===== SOURCE PASSAGE

When the “fit in window” option is enabled the display is adjusted so as
to fit all the bars in the displayed window width. In this case bars for
multiple methods can overlap. The overlapped bars are displayed in decreasing
order of height so that all the different bars are visible.
When the “Show CPU Time” option is enabled the CPU time is shown as a
bar in a different color on top of the GPU time bar. The height of this
bar is proportional to the difference of CPU time and GPU time for the method.
GPU Time Width Plot:
It is a bar diagram in which the width of each bar is proportional
to the GPU time for a method and a different bar color is assigned for
each method. A legend is displayed which shows the color assignment for
different methods. The bars are displayed in the order in which the
methods are executed. When time stamps are enabled the bars are positioned
based on the time stamp.
The height of each bar is based on the option chosen:
a) fixed height : height is fixed.
b) height proportional to instruction issue rate: the instruction issue
rate for a method is equal to profiler “instructions” counter
value divided by the gpu time for the method.
c) height proportional to incoherent load + store rate: the incoherent load
store rate for a method is equal to the sum of profiler
“gld_incoherent” and “gst_incoherent” counter values divided by the
gpu time for the method.
Profiler counter bar plot
It is a bar plot for profiler counter values for a method from the profiler
output table or the summary table.
. One bar for each profiler counter
. Bars sorted in decreasing profiler counter value
. Bar length is proportional to profiler counter value
Profiler output table column bar plot
It is a bar plot for any column of values from the profiler output
table or summary table
. One bar for each row in the table
. Bars sorted in decreasing column value
. Bar length is proportional to column value
Is it possible to profile CUDA code that is being called from matlab (by the CUDA-MATLAB plugin) ? Otherwise I have to create quite some infrastructure to be able to call my CUDA code with the right inputs from a C-program…
Thanks for the preview version guys. It’s already a pretty useful tool. One feature I’d suggest for the Summary Table is some kind of % calculated for gld_, gst_ and branch/divergent_branch. Right now, looking at my table, it takes a lot of counting digits (or calculator punching) to tell if 48219562 divergent branches is a significant fraction of 531144446 total branches or not.
Ahh thanks! Matlab can generate an executable if you have bought the right toolbox indeed. But I am not sure if that works with mexfiles (which are offcourse needed for using CUDA from matlab) I’ll check the docs to see if I have to compare the price of the toolbox to the price of me making a C-wrapper.
Ahhh, that is great! I think the program I am speeding up has indeed options to turn off all plotting. I’ll check with my colleague friday. That saves me a lot of work indeed (reading in .mat files in C was not something I was really looking forward too :D )
I can’t run my CUDA kernels from the interface since it’s part from a much bigger software and my kernels are gathered into a shared library. Fair enough. But that would be nice if we could import a .csv file directly when we open the software. At the moment I have to create an empty project (so I click on New project and I then cancel the window that pops up) to get the import function available. It’s just a detail.

==========
===== RECORDS TO PROCESS

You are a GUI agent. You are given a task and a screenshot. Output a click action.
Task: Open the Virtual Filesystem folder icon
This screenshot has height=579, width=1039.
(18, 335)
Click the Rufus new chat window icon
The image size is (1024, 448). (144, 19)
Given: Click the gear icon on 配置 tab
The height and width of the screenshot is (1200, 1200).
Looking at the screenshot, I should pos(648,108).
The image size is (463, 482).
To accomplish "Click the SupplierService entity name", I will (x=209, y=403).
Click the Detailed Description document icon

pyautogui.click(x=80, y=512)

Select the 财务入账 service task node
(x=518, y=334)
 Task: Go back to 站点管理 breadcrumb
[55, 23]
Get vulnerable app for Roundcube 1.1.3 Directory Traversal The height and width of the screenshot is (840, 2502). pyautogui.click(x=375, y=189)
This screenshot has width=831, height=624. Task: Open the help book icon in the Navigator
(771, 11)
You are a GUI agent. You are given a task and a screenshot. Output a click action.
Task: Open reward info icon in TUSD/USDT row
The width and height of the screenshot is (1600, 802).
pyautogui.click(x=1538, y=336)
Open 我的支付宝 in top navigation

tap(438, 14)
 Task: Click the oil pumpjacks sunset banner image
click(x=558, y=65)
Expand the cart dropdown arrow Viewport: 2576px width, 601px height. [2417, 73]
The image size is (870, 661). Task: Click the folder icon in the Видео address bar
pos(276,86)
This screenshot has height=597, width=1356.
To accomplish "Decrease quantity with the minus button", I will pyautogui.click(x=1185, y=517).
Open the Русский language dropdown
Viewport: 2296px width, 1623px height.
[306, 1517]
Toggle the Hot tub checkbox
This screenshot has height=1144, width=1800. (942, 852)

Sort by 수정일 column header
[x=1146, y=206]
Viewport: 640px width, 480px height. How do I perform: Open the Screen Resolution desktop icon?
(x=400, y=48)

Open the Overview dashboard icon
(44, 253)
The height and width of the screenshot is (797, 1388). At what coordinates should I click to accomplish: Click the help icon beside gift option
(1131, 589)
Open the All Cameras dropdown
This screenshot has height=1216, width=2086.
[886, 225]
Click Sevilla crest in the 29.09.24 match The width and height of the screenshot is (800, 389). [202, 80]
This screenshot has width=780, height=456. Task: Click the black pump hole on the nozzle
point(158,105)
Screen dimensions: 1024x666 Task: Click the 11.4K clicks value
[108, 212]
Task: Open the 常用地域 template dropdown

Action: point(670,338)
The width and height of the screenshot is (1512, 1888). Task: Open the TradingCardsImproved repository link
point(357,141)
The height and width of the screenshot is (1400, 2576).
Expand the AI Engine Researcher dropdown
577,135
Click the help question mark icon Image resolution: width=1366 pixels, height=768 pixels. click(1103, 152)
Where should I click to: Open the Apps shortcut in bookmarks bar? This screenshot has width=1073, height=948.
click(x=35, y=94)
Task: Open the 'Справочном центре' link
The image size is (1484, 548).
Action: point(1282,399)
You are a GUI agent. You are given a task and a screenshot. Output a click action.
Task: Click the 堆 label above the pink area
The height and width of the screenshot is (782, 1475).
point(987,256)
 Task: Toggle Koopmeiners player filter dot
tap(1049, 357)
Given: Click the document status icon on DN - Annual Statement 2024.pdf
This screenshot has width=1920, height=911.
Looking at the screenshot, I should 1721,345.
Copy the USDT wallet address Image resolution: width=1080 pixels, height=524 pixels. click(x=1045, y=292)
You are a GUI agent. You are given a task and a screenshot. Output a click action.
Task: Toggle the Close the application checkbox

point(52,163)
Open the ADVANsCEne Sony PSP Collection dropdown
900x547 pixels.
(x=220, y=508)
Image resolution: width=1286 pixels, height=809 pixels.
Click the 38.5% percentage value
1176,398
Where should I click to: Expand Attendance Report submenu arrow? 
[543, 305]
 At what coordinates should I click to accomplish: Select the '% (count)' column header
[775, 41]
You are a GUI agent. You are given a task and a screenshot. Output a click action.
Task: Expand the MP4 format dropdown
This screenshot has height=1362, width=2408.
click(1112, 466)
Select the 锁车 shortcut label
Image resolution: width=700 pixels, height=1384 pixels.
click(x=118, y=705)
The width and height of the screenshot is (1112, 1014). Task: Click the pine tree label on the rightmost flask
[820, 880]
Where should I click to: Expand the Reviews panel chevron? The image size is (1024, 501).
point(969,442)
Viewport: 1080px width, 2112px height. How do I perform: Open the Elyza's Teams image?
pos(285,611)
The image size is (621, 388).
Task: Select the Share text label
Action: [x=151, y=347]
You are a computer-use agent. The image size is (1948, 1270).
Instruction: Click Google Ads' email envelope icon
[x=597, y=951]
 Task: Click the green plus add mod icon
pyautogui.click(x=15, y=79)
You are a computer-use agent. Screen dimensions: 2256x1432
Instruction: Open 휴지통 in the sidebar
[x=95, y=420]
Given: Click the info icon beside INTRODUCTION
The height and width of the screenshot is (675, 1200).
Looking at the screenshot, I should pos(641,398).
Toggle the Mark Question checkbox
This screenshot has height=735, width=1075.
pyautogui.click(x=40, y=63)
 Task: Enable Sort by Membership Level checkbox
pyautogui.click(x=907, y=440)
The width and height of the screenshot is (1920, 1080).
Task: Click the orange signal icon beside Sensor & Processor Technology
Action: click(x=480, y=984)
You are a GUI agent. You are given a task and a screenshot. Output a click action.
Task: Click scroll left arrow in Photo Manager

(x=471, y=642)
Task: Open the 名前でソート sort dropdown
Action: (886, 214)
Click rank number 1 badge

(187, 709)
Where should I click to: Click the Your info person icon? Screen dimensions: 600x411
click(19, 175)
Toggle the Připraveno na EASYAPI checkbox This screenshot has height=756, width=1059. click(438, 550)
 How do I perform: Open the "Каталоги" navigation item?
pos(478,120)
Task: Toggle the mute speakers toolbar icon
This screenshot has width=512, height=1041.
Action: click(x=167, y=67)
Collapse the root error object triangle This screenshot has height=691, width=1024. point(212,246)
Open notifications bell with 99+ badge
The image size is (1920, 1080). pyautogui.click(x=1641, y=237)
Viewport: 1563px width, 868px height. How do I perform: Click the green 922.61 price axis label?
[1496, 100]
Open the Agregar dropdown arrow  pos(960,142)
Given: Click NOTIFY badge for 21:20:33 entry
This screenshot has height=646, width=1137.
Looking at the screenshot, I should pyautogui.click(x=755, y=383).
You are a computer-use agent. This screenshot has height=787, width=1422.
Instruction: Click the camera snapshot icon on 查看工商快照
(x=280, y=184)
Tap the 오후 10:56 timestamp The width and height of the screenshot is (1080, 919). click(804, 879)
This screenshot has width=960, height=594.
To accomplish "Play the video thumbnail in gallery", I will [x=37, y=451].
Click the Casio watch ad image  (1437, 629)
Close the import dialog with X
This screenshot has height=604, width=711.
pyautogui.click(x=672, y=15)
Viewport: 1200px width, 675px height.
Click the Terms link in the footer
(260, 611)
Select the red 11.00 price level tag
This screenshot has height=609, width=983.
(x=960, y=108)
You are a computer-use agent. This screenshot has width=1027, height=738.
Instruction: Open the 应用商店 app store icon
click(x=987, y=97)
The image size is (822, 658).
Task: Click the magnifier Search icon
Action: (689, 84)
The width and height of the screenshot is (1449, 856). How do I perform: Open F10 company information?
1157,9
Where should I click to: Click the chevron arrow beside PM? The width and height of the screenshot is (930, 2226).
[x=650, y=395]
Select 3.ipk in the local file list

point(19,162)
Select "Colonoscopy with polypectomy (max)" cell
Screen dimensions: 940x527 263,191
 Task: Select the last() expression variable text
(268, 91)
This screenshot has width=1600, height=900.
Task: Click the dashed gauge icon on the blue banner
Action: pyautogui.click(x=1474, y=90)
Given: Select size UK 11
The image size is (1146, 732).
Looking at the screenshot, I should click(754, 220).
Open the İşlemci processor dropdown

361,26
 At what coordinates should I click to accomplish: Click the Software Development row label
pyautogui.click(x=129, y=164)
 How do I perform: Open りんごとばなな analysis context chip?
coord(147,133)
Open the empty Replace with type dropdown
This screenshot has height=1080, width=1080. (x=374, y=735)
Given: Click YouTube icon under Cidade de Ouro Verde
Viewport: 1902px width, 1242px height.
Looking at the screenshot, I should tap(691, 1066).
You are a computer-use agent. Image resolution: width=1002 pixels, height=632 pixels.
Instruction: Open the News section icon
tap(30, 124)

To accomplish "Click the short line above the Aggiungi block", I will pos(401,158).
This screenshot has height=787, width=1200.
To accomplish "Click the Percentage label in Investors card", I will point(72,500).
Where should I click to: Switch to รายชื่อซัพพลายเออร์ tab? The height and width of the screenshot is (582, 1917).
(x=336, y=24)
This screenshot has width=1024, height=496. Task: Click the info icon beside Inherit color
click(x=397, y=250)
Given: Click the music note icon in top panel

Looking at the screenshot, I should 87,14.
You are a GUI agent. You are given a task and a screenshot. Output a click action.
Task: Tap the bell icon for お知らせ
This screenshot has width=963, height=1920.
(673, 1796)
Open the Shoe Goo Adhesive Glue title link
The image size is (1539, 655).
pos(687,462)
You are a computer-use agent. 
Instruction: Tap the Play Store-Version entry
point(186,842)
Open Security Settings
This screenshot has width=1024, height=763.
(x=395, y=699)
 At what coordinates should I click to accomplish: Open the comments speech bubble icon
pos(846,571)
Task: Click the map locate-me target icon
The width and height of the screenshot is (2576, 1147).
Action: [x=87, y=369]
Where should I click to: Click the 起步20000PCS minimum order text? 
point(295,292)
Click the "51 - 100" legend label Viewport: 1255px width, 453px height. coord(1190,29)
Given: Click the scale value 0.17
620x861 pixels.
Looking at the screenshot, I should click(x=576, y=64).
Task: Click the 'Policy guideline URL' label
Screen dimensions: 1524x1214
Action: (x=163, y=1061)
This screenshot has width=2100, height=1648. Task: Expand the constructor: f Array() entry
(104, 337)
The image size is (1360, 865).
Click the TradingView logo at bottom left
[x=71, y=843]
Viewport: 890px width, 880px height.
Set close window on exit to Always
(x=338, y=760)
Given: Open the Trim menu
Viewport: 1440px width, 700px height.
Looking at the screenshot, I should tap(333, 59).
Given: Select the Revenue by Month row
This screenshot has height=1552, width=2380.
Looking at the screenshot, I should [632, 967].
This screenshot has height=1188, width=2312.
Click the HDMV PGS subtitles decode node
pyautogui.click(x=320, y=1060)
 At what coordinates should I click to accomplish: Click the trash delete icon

==========

REQUIRED WORK:
(a) Summarize the profiler passage in two sentences.
(b) Retype the stretch of entries from the start of the entries through the line that contains "The image size is (1024, 448). (144, 19)", both ends included.

SOLUTION LIST:
(a) The passage describes profiler bar plots, including a GPU time width plot where each bar's width is proportional to a method's GPU time, and counter and column plots whose bars are sorted in decreasing value. Users ask whether CUDA code called from Matlab can be profiled, and they suggest adding percentages for gld_, gst_ and branch counters to the Summary Table and allowing a .csv file to be imported directly when the software opens.

(b)
You are a GUI agent. You are given a task and a screenshot. Output a click action.
Task: Open the Virtual Filesystem folder icon
This screenshot has height=579, width=1039.
(18, 335)
Click the Rufus new chat window icon
The image size is (1024, 448). (144, 19)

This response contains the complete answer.